The London Borough of Lambeth has proposed a £100m fund for survivors of historic child sexual, physical and psychological abuse at its former children’s homes.
Its cabinet is due to consider the idea next week.
The council said the scheme would provide swift and compassionate redress, “while ensuring compensation for survivors of abuse is not swallowed up by lawyers’ fees”.
It has persuaded the Government to allow the scheme to be counted as capital, so it can borrow the money needed without an associated council tax increase.
Leader Lib Peck said: “Terrible abuse occurred at Lambeth children’s homes prior to their closure in the 80s and 90s and for many the trauma suffered by survivors lives on to this day.

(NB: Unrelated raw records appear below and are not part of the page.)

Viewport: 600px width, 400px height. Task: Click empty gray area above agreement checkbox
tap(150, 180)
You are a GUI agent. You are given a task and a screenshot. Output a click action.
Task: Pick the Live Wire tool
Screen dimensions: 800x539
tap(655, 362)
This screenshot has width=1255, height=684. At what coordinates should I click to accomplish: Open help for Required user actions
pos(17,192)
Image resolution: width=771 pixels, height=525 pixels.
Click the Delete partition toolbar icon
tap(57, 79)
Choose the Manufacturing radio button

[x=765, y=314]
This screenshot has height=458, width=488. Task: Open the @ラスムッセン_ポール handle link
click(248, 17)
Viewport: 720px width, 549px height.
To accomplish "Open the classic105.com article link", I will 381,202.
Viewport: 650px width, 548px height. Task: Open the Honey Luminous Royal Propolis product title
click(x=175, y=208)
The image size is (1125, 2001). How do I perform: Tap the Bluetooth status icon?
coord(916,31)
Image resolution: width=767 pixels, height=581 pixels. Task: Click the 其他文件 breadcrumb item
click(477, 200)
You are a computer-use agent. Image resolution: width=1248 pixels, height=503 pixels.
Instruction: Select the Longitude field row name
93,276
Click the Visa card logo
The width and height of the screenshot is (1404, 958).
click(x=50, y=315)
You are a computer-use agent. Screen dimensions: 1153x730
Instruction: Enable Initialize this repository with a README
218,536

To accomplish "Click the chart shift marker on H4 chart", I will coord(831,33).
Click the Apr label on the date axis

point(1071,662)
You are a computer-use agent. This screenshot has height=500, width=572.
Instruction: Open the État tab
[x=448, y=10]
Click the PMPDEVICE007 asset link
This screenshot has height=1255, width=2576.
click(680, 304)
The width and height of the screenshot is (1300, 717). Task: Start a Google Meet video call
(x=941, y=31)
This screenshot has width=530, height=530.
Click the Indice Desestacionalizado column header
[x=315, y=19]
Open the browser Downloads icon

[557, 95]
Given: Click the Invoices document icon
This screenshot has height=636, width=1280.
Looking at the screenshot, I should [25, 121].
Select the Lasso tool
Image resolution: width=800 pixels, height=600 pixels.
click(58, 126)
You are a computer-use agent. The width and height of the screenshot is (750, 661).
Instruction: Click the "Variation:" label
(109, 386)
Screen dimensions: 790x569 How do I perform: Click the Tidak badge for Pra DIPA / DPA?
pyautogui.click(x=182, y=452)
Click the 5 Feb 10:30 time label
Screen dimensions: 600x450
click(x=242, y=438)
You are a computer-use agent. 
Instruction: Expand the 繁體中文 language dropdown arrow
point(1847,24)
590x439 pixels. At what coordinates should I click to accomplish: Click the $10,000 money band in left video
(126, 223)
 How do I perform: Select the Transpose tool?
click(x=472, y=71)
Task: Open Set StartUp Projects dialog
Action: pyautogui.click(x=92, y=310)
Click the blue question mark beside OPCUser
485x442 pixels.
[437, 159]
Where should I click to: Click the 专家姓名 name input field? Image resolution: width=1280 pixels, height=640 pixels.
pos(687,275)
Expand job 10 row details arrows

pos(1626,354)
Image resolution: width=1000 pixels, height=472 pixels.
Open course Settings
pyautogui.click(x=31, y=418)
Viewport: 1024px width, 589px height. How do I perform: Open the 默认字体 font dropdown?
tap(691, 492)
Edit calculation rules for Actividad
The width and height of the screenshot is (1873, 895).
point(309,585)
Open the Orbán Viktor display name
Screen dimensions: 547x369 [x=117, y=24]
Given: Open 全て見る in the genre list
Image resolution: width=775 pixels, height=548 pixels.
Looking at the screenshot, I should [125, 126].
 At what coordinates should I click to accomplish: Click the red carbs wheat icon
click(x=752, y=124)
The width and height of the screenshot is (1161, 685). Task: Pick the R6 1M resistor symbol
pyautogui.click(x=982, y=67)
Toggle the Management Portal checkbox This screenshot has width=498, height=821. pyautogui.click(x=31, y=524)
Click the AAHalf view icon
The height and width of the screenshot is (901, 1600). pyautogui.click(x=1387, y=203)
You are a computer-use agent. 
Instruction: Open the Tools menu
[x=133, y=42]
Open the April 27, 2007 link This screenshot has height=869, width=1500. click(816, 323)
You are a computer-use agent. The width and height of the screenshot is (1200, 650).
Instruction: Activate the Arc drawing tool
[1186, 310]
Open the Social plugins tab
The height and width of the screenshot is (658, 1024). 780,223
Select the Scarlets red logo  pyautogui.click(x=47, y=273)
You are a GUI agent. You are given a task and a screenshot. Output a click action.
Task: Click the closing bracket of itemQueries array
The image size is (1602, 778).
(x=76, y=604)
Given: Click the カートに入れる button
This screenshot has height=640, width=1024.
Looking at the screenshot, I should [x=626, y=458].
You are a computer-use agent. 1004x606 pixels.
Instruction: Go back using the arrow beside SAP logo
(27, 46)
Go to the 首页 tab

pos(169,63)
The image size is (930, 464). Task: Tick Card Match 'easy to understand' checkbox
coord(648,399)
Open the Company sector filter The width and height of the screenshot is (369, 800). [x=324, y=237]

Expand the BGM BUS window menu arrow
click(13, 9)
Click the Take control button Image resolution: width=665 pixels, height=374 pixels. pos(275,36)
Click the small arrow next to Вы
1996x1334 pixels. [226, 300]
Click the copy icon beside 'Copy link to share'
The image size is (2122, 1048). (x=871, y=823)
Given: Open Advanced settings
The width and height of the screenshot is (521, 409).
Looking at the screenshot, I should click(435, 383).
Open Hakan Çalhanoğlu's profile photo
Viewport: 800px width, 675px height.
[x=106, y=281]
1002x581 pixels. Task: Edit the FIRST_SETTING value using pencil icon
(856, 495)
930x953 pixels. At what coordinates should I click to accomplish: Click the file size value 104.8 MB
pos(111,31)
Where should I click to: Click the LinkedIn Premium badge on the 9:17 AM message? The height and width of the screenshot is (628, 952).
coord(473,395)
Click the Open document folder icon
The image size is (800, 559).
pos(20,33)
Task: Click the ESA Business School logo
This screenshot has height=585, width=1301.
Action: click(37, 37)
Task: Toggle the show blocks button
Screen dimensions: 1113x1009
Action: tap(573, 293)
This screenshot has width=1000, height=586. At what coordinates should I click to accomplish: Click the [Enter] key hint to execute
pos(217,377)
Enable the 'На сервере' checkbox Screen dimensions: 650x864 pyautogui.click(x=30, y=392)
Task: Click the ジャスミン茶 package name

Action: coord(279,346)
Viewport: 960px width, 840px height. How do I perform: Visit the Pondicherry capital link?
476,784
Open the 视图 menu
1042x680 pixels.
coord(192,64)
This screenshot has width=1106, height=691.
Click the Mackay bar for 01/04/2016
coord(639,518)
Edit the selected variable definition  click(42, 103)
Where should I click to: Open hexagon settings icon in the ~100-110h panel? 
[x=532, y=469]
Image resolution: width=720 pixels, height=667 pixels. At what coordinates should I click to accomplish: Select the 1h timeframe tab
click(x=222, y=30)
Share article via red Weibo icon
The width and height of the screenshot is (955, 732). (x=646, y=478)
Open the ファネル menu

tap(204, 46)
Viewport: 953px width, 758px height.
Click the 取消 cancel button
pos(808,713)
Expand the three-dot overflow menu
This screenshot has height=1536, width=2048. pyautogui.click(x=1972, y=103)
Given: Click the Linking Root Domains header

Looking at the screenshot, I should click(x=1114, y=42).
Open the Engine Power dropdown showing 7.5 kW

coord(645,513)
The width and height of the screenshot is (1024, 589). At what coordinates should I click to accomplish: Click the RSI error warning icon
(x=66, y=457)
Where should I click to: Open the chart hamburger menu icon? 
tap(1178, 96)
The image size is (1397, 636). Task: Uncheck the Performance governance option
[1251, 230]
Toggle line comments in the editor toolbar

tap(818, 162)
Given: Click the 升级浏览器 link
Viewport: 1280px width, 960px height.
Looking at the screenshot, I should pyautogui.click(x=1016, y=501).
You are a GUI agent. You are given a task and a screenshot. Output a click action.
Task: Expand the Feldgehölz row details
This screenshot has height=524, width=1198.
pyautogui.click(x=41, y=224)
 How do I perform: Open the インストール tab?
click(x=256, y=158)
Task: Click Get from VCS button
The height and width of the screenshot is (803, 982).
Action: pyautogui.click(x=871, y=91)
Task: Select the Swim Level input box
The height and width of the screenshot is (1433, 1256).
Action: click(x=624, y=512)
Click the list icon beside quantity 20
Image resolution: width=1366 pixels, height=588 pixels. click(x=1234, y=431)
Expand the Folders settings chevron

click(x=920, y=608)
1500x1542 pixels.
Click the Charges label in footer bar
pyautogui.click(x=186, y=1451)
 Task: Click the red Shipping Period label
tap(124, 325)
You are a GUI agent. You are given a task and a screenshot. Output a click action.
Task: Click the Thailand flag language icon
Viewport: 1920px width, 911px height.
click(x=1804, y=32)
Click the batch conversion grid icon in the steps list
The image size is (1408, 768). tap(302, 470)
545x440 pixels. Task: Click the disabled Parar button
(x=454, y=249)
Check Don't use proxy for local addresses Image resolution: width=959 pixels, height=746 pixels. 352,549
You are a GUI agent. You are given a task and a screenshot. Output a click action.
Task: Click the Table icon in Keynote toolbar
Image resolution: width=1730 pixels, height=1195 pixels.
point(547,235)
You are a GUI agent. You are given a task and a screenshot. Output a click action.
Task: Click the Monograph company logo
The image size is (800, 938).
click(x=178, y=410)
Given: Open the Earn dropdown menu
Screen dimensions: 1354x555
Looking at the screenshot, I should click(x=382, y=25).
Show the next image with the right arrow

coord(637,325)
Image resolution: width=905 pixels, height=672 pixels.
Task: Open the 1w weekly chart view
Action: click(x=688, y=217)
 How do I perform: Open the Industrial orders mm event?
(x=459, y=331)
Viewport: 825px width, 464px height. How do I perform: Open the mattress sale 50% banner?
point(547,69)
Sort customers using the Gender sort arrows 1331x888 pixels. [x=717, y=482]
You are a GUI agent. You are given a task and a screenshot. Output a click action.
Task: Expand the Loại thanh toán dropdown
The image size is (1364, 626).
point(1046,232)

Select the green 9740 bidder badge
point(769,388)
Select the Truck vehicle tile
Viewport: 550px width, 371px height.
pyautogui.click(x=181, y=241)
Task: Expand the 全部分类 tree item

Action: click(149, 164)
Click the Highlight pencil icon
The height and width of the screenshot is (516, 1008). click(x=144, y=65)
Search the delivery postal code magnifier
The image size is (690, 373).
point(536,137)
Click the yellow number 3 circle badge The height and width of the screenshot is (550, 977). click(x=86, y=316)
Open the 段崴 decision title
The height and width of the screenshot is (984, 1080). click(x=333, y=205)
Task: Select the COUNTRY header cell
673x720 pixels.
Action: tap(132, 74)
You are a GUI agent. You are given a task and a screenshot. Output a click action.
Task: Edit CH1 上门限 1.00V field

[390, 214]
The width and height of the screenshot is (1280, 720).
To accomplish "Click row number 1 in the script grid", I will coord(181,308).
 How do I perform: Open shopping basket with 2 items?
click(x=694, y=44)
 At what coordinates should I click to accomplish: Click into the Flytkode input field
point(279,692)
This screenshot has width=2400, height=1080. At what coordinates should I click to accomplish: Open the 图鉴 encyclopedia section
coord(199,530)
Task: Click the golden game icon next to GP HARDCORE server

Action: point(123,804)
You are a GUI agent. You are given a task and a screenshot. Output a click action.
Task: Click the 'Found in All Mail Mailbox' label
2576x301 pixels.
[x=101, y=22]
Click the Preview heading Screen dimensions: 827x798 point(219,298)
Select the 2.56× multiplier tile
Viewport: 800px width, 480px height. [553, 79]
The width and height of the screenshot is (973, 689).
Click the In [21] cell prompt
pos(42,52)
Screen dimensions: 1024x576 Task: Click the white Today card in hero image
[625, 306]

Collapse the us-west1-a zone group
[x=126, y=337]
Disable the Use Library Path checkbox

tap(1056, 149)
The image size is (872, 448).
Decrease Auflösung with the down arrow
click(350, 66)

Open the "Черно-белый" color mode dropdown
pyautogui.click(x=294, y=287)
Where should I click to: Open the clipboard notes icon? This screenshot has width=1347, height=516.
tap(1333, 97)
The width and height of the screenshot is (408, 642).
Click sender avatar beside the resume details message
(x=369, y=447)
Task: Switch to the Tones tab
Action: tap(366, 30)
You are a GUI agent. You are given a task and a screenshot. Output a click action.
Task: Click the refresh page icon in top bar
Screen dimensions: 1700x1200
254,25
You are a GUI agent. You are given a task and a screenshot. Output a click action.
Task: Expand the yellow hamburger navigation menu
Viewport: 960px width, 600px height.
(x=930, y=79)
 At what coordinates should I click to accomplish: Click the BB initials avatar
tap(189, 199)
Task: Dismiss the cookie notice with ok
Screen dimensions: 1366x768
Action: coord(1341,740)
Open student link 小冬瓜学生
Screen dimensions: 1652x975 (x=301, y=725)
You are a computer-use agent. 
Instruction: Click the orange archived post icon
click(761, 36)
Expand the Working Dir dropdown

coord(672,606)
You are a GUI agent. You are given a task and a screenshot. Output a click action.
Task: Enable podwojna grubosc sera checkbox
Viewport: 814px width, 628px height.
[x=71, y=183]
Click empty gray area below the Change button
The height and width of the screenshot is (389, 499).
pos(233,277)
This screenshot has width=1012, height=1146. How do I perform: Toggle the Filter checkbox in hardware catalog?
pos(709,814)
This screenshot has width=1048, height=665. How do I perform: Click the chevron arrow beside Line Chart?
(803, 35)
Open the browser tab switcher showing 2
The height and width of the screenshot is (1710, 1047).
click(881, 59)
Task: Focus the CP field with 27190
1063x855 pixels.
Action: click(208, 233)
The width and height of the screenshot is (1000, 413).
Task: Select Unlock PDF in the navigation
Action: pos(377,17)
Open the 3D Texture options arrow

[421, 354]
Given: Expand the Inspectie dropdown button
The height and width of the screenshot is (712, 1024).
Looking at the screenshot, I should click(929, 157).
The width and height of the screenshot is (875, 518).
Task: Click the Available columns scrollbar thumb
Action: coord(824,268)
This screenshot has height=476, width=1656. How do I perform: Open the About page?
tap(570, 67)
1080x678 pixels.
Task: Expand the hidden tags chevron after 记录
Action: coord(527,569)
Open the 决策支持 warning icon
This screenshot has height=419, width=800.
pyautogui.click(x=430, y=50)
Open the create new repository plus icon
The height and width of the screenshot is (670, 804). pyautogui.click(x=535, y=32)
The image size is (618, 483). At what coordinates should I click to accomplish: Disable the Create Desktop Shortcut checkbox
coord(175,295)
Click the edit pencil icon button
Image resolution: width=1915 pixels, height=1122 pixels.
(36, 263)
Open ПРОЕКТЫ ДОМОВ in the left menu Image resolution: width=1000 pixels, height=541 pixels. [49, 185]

“As the current leader of Lambeth Council I make a full and genuine apology for the abuse that people suffered due to historic failings in the care system.”
She said previous administrations had not dealt with “a very dark period of Lambeth’s history”.
The redress scheme will offer a formal apology, compensation and access to specialist counselling with a ‘harm’s way’ payment of up to £10,000 and avoids the need for survivors to take the matter to the courts.
Cllr Peck said: “We have acted now to deliver this scheme because survivors have already waited too long for redress and there is sadly little prospect of national action on this issue in the near future.”
The abuses came to light in 2012 when the police’s Operation Yewtree investigation led to survivors coming forward.
Lambeth said all former residents of its children’s homes would be eligible to apply to the redress scheme and would be given independent legal support paid for by the council when they applied. An independent panel would consider any appeals relating to applications.
Survivors who went from a council run children’s home to foster care will also be able to claim for any abuse committed by their carers.